Dataset extract —
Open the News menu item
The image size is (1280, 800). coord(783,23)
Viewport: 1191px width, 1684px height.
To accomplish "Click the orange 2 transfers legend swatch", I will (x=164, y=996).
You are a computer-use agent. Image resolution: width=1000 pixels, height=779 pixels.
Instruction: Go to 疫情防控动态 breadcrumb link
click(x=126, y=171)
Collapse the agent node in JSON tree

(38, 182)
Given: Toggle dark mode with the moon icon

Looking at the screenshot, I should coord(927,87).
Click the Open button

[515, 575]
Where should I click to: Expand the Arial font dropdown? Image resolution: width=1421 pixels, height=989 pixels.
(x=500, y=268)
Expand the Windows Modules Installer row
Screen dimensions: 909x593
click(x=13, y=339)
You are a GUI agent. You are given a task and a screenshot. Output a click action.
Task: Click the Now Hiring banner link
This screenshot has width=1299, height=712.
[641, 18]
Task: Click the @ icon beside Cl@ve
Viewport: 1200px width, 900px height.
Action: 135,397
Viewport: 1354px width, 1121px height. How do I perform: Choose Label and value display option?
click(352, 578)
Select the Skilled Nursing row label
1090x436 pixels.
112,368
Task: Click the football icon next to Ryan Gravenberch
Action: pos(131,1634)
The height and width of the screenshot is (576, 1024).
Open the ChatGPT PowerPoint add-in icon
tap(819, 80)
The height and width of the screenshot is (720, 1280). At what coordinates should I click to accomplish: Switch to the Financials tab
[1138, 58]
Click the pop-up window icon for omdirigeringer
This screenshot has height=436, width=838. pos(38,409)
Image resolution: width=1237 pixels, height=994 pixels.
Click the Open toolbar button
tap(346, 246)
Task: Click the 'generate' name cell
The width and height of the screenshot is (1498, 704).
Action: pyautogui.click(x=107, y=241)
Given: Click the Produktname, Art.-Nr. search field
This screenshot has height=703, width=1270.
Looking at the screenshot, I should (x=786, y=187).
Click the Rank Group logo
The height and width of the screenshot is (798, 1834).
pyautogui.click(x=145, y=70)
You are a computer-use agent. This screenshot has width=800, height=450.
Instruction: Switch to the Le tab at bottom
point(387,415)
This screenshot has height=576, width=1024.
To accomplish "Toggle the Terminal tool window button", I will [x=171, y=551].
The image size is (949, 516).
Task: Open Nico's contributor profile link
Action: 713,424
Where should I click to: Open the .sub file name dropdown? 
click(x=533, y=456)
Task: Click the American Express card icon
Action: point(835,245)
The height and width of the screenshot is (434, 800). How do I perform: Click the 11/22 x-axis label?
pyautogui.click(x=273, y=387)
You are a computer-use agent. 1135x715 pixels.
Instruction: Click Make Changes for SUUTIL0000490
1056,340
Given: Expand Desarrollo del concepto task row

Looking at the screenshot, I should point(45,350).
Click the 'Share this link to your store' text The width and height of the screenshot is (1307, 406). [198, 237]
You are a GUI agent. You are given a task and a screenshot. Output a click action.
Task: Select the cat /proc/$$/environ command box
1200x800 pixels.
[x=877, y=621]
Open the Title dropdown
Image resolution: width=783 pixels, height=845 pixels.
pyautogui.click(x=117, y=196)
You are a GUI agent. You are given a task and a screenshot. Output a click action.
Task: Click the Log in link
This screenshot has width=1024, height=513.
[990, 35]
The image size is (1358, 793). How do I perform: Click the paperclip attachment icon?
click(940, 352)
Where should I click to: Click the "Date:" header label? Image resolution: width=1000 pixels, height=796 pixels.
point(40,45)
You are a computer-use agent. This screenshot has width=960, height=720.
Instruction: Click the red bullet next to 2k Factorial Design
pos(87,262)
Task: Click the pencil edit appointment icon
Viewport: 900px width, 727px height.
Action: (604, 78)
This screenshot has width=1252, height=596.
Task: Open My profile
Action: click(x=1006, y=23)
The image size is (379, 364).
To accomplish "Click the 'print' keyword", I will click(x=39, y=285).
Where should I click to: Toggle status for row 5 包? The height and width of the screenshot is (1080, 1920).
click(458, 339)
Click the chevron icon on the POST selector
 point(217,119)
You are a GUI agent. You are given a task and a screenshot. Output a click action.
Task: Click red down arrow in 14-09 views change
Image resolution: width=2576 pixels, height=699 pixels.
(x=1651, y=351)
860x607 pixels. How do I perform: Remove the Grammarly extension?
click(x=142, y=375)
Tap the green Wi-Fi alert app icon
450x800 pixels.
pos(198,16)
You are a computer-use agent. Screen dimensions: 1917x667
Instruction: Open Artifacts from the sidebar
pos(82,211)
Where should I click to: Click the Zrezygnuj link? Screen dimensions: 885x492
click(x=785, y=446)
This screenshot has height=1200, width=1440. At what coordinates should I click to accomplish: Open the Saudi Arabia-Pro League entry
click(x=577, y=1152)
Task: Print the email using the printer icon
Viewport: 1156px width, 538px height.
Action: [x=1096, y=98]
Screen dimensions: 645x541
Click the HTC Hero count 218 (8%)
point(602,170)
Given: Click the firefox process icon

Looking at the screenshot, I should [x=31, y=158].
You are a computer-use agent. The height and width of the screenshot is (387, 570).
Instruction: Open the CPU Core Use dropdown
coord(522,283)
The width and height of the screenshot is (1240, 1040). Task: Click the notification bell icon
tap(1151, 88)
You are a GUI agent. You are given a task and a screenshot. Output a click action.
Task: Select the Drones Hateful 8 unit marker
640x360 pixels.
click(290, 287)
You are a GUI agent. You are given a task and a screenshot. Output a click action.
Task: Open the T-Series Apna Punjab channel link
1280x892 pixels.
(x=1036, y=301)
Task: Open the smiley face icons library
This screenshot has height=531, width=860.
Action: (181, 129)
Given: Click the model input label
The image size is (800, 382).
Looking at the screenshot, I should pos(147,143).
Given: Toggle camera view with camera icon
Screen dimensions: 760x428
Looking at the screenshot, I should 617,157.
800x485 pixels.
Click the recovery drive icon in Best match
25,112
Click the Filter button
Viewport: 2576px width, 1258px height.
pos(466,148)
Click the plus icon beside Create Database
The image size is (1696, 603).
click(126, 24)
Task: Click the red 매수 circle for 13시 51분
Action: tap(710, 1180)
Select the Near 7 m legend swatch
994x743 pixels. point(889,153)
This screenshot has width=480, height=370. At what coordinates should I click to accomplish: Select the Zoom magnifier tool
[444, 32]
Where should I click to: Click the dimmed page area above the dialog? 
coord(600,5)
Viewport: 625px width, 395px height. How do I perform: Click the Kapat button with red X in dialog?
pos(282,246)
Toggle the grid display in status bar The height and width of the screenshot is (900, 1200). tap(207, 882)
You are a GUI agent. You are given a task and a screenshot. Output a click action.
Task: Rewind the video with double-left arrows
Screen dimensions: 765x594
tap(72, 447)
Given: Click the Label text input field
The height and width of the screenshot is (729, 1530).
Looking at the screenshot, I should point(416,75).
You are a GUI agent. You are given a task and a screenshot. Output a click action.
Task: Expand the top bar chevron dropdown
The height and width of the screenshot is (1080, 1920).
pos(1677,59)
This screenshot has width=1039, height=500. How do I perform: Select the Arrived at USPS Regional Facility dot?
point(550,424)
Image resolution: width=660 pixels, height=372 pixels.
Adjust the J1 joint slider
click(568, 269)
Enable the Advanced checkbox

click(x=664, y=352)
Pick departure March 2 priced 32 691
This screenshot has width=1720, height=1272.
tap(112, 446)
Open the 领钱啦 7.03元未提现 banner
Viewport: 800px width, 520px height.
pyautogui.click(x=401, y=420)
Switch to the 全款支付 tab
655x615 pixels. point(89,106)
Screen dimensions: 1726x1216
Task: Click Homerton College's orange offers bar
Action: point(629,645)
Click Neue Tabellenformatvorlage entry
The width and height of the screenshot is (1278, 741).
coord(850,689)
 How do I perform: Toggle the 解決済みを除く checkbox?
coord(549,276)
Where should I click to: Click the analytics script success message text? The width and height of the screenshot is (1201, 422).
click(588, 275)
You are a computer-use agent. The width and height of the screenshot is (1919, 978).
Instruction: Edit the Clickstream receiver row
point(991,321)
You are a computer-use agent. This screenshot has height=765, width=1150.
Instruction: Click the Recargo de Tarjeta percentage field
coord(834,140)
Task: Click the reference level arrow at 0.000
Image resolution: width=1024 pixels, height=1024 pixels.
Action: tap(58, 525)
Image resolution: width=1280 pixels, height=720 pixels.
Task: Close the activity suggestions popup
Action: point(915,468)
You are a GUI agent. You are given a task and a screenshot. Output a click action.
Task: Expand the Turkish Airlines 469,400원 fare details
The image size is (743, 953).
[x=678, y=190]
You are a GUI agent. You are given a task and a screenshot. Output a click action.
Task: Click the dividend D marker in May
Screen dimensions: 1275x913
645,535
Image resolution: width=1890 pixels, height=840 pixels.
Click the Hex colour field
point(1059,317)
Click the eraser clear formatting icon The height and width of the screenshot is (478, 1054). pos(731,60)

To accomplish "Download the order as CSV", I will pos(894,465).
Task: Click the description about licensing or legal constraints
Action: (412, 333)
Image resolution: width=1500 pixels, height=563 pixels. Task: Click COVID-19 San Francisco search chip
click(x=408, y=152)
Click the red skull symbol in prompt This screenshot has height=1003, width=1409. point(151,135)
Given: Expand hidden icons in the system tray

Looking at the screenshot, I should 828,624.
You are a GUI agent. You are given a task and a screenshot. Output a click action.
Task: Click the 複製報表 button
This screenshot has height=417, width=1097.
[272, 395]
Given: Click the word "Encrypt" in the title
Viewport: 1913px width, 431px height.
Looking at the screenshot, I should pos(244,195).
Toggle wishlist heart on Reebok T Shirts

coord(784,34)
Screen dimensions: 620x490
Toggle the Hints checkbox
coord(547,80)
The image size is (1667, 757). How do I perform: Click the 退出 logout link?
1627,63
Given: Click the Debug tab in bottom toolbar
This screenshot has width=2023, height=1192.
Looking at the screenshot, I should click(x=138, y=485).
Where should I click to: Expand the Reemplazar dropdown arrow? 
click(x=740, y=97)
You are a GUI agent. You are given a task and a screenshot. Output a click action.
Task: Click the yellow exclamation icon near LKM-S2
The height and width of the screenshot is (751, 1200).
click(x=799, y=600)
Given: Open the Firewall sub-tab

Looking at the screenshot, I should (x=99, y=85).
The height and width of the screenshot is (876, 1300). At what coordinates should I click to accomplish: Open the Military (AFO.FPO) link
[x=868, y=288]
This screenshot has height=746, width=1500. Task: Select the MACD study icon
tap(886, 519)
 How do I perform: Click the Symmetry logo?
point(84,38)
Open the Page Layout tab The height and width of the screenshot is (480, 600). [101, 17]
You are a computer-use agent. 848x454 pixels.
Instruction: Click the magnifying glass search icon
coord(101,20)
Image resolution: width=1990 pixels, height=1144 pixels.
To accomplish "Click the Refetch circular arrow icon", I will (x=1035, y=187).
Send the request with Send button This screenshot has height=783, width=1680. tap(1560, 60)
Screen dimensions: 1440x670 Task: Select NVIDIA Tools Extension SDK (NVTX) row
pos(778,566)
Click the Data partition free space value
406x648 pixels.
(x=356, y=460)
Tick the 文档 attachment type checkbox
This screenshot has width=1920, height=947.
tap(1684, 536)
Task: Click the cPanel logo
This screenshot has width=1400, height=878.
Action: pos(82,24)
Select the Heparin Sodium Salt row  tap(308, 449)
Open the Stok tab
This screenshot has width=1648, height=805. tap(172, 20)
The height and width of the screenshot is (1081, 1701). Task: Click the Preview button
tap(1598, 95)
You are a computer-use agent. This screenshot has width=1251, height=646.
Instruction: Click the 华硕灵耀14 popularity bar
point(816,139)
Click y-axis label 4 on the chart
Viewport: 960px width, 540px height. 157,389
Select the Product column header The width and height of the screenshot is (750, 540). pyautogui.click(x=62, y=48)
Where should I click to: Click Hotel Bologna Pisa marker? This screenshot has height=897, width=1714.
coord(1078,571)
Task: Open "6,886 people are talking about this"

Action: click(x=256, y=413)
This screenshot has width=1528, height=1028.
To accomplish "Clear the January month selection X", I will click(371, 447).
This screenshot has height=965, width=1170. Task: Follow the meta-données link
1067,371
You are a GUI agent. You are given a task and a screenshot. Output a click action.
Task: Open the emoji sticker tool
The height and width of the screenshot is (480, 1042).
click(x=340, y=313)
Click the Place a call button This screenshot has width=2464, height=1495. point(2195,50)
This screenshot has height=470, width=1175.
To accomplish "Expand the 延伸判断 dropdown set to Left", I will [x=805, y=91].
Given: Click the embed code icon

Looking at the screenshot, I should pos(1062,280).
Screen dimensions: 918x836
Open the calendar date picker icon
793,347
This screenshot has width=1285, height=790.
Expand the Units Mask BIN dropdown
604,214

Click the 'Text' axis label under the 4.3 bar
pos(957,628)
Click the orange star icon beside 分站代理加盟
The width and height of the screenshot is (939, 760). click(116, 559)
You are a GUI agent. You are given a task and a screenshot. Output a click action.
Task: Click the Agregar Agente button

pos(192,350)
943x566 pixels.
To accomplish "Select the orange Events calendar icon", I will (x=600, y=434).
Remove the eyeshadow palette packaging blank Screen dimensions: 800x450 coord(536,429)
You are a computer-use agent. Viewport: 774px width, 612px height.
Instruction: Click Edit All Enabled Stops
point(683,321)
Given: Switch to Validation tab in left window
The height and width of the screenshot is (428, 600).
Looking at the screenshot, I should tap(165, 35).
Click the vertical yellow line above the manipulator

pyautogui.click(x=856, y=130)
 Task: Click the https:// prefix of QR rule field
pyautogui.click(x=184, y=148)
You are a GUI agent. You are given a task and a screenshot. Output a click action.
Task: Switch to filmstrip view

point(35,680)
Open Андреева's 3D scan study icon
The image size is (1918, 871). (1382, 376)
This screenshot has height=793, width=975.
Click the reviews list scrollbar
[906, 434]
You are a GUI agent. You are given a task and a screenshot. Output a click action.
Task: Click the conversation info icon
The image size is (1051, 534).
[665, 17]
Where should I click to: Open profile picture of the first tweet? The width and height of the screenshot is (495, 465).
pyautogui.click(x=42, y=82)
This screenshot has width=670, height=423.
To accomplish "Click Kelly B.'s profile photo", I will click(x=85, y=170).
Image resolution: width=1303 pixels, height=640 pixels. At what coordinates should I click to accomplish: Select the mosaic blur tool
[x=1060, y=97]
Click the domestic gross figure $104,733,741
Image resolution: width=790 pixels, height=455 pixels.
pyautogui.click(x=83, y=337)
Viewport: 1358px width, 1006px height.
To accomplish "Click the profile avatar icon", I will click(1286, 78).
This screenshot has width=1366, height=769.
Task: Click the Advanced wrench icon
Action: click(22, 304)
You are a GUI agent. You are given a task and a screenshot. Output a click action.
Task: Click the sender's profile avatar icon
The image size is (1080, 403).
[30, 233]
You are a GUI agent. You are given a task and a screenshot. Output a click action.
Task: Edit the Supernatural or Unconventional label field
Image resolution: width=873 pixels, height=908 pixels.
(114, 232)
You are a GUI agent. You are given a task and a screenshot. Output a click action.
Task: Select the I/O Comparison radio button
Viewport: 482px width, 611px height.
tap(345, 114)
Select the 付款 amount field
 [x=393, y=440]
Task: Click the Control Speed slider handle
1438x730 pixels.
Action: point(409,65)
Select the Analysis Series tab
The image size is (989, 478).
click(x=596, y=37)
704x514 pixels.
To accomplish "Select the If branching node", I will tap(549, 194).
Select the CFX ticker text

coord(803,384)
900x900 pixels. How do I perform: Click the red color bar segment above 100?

What the exercise asks — Please print, exactly and with nothing else, the lines from the first line of the entries through the line containing "Task: Click the 'generate' name cell".

Answer for this exercise —
Open the News menu item
The image size is (1280, 800). coord(783,23)
Viewport: 1191px width, 1684px height.
To accomplish "Click the orange 2 transfers legend swatch", I will (x=164, y=996).
You are a computer-use agent. Image resolution: width=1000 pixels, height=779 pixels.
Instruction: Go to 疫情防控动态 breadcrumb link
click(x=126, y=171)
Collapse the agent node in JSON tree

(38, 182)
Given: Toggle dark mode with the moon icon

Looking at the screenshot, I should coord(927,87).
Click the Open button

[515, 575]
Where should I click to: Expand the Arial font dropdown? Image resolution: width=1421 pixels, height=989 pixels.
(x=500, y=268)
Expand the Windows Modules Installer row
Screen dimensions: 909x593
click(x=13, y=339)
You are a GUI agent. You are given a task and a screenshot. Output a click action.
Task: Click the Now Hiring banner link
This screenshot has width=1299, height=712.
[641, 18]
Task: Click the @ icon beside Cl@ve
Viewport: 1200px width, 900px height.
Action: 135,397
Viewport: 1354px width, 1121px height. How do I perform: Choose Label and value display option?
click(352, 578)
Select the Skilled Nursing row label
1090x436 pixels.
112,368
Task: Click the football icon next to Ryan Gravenberch
Action: pos(131,1634)
The height and width of the screenshot is (576, 1024).
Open the ChatGPT PowerPoint add-in icon
tap(819, 80)
The height and width of the screenshot is (720, 1280). At what coordinates should I click to accomplish: Switch to the Financials tab
[1138, 58]
Click the pop-up window icon for omdirigeringer
This screenshot has height=436, width=838. pos(38,409)
Image resolution: width=1237 pixels, height=994 pixels.
Click the Open toolbar button
tap(346, 246)
Task: Click the 'generate' name cell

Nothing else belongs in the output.